Playwright and Cypress are two frameworks both closely associated with end-to-end testing of production websites. Both frameworks can do quite a bit more than ‘making sure nothing on your site is broken’ and their design philosophies, architectures, and use cases are different.

Starting in mid-2024, according to npmtrends.com, Playwright surpassed Cypress in npm downloads, indicating that more projects are starting with Playwright as their preferred automation framework. Playwright is the framework supported by Checkly in our current runtimes.

Playwright overview

While Cypress is a testing tool, Playwright is an automation solution.

This distinction is important when you compare these solutions to the present day realities of automation.

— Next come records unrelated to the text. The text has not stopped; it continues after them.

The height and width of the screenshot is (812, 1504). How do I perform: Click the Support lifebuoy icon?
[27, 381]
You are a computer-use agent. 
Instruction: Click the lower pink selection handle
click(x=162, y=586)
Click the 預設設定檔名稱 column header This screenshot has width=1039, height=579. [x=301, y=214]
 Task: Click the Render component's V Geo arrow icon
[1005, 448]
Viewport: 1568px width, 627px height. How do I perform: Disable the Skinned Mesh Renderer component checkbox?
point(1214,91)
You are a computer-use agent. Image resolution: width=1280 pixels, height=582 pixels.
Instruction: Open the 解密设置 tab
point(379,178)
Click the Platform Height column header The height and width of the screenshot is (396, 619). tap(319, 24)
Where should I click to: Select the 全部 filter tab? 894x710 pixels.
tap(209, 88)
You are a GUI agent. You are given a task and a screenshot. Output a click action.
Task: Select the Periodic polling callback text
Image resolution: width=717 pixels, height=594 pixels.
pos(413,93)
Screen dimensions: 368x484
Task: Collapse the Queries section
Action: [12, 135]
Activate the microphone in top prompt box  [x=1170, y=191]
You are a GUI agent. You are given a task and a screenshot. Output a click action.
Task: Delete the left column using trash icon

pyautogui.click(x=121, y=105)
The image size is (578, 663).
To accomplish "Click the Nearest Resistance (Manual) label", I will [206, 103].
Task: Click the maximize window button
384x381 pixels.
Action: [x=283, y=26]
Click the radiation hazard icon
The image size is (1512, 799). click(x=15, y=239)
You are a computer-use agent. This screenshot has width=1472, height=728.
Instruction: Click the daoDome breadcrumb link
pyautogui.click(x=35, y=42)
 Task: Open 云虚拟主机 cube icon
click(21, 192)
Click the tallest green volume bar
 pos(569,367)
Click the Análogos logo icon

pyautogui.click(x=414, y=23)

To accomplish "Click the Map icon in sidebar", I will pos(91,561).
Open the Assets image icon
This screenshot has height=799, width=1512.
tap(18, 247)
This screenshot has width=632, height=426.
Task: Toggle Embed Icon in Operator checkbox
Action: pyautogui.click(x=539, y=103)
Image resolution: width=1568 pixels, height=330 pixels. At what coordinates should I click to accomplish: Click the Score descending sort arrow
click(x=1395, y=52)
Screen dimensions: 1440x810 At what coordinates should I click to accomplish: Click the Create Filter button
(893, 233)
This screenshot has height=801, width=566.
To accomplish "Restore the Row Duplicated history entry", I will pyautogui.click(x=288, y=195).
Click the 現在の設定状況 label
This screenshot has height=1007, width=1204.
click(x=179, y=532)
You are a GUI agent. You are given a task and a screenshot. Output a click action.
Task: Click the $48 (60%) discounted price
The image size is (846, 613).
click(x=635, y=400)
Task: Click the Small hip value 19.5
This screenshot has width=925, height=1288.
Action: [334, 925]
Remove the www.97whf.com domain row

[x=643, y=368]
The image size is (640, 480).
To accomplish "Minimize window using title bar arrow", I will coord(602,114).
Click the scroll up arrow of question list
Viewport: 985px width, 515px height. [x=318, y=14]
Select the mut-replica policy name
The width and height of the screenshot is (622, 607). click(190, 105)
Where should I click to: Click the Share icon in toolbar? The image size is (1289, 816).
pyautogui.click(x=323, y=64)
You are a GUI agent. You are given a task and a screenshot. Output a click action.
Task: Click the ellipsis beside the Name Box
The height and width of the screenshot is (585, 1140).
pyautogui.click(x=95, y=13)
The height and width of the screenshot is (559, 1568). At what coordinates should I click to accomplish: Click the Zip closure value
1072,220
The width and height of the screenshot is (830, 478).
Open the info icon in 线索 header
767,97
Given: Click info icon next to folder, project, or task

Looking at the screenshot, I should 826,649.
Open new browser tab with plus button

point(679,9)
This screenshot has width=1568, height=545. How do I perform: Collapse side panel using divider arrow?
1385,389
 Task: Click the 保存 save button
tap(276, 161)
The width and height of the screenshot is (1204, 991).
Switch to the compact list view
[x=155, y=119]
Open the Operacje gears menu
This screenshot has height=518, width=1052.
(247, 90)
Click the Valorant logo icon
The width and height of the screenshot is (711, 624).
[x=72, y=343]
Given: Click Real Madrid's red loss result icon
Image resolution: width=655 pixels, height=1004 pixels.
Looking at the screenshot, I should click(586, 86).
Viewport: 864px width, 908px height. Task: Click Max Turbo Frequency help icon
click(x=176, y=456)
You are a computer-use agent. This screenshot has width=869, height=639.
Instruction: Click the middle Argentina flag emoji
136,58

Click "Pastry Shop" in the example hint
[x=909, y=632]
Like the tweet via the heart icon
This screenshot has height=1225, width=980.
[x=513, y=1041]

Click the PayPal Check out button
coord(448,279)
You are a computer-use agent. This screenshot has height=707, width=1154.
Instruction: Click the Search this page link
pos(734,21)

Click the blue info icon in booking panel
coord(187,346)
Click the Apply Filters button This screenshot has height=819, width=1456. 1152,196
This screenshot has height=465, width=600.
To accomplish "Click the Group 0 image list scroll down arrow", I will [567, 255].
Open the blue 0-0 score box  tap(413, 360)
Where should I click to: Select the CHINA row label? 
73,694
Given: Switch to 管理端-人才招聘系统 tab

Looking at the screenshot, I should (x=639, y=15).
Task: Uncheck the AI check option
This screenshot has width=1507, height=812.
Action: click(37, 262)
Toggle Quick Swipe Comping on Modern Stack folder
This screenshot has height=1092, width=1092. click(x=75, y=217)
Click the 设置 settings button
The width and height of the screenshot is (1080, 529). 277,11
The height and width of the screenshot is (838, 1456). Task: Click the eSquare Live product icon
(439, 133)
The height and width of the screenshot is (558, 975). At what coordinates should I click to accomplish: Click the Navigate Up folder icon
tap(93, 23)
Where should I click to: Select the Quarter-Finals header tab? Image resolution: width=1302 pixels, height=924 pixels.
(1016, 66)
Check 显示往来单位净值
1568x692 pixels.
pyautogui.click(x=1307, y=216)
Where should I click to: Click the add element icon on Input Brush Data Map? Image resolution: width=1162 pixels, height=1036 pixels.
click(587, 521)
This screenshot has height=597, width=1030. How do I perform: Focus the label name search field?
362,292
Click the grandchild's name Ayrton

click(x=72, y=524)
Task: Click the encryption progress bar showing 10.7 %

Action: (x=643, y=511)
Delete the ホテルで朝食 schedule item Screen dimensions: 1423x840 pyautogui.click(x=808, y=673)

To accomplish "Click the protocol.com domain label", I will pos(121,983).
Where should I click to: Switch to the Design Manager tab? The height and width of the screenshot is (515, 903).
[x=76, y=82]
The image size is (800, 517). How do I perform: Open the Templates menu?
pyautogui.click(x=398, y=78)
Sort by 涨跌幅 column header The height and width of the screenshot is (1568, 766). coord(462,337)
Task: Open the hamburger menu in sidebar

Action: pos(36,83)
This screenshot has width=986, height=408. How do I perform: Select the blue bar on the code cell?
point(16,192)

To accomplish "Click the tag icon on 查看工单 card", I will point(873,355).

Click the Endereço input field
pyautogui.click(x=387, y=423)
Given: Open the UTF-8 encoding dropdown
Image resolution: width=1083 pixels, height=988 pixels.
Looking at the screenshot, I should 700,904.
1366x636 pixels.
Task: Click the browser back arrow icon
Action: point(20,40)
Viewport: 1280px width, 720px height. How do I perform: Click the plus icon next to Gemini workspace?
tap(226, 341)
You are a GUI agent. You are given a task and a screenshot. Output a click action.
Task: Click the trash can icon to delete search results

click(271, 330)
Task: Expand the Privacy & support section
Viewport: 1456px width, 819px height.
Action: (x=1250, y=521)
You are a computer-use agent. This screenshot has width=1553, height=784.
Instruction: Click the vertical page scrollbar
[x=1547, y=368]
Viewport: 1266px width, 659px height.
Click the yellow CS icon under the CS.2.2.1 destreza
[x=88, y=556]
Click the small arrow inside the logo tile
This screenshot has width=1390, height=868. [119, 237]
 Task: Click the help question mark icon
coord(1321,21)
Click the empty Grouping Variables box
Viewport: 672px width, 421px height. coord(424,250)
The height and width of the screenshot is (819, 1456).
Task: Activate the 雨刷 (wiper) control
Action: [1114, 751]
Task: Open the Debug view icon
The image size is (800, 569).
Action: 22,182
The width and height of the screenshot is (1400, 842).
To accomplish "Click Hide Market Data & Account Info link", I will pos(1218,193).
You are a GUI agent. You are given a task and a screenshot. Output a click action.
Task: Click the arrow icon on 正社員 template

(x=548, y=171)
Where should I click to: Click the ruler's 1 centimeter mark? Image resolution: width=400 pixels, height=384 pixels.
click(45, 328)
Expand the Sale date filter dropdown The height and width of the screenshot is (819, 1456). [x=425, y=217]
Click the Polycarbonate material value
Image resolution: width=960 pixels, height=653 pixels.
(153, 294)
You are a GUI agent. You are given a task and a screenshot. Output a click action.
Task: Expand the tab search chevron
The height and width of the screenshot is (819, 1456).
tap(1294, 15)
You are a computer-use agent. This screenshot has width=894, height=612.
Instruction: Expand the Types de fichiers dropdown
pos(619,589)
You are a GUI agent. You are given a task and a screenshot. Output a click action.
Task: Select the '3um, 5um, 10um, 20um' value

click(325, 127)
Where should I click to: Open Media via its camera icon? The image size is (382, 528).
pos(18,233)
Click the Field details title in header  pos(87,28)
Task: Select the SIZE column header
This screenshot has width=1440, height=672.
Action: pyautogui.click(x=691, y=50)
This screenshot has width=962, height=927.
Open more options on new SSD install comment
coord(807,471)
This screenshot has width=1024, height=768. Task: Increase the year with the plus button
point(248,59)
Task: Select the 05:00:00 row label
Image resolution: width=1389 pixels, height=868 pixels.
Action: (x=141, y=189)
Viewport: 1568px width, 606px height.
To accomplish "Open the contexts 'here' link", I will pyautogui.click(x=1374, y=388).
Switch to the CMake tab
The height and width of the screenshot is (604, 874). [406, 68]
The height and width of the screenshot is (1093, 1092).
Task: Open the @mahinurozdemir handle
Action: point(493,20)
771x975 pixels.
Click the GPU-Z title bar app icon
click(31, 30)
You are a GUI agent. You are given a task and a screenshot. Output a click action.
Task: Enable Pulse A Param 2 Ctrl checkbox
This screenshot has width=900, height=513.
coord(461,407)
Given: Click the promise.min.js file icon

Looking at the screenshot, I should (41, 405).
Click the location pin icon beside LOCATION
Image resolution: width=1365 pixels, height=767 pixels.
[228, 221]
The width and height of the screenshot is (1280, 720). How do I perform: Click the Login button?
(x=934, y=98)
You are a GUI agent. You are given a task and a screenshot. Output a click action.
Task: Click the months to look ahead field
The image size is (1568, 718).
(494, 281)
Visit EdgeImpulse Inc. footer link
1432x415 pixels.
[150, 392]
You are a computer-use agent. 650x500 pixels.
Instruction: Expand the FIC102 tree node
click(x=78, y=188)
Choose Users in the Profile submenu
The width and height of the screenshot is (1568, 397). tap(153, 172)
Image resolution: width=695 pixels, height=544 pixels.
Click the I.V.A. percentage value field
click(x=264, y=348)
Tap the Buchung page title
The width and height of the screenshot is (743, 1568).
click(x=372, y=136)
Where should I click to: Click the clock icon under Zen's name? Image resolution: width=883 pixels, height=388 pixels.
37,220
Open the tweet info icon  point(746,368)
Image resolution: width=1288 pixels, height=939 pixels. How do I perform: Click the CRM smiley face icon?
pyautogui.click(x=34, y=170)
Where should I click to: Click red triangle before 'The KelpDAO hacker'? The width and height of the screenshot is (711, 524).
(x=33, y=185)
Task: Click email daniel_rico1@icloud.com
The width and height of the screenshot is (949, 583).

Playwright is a tool focused on developer productivity with more robust built-in features, the ability to use async/await, built in parallelization, a much lighter weight in CI. Playwright is also less opinionated because it doesn’t have to be, you can use it however you want. Playwright can monitor your APIs just as well as it can your frontend web pages. Scraping content for a LLM model? Check! Have a nested app in an iframe you want to test? Go wild! Three different browser sessions in the same chat instance? Sounds cool! Re-use your tests to monitor production? Absolutely.

Playwright Key Features

  • Supports multiple languages: JavaScript, TypeScript, Python, Java, C#
  • Create tests without writing any code with their test generator
  • Cross-platform testing (Windows, macOS, Linux)
  • Native support for multiple browsers (Chromium, Firefox, WebKit)
  • API testing, visual regression, and component testing support
  • Test parallelism and isolated browser contexts
  • Headless and headed modes for fast execution
  • Advanced debugging tools like Trace Viewer
  • Network-level testing: intercepts requests and manipulates responses
  • Integrates easily with CI/CD pipelines

Cypress overview

With Cypress, E2E went from the painful world of hard-coded waits and heavy-handed POM approaches to built in actionability and visibility checks with a focus on community building and developer experience. What we’ve seen over the course of the last five years or so is a cultural shift in the testing world from a heavy reliance on Manual QA and non-developer owned testing responsibilities to testing as a more fully incorporated practice. We’ve shifted left.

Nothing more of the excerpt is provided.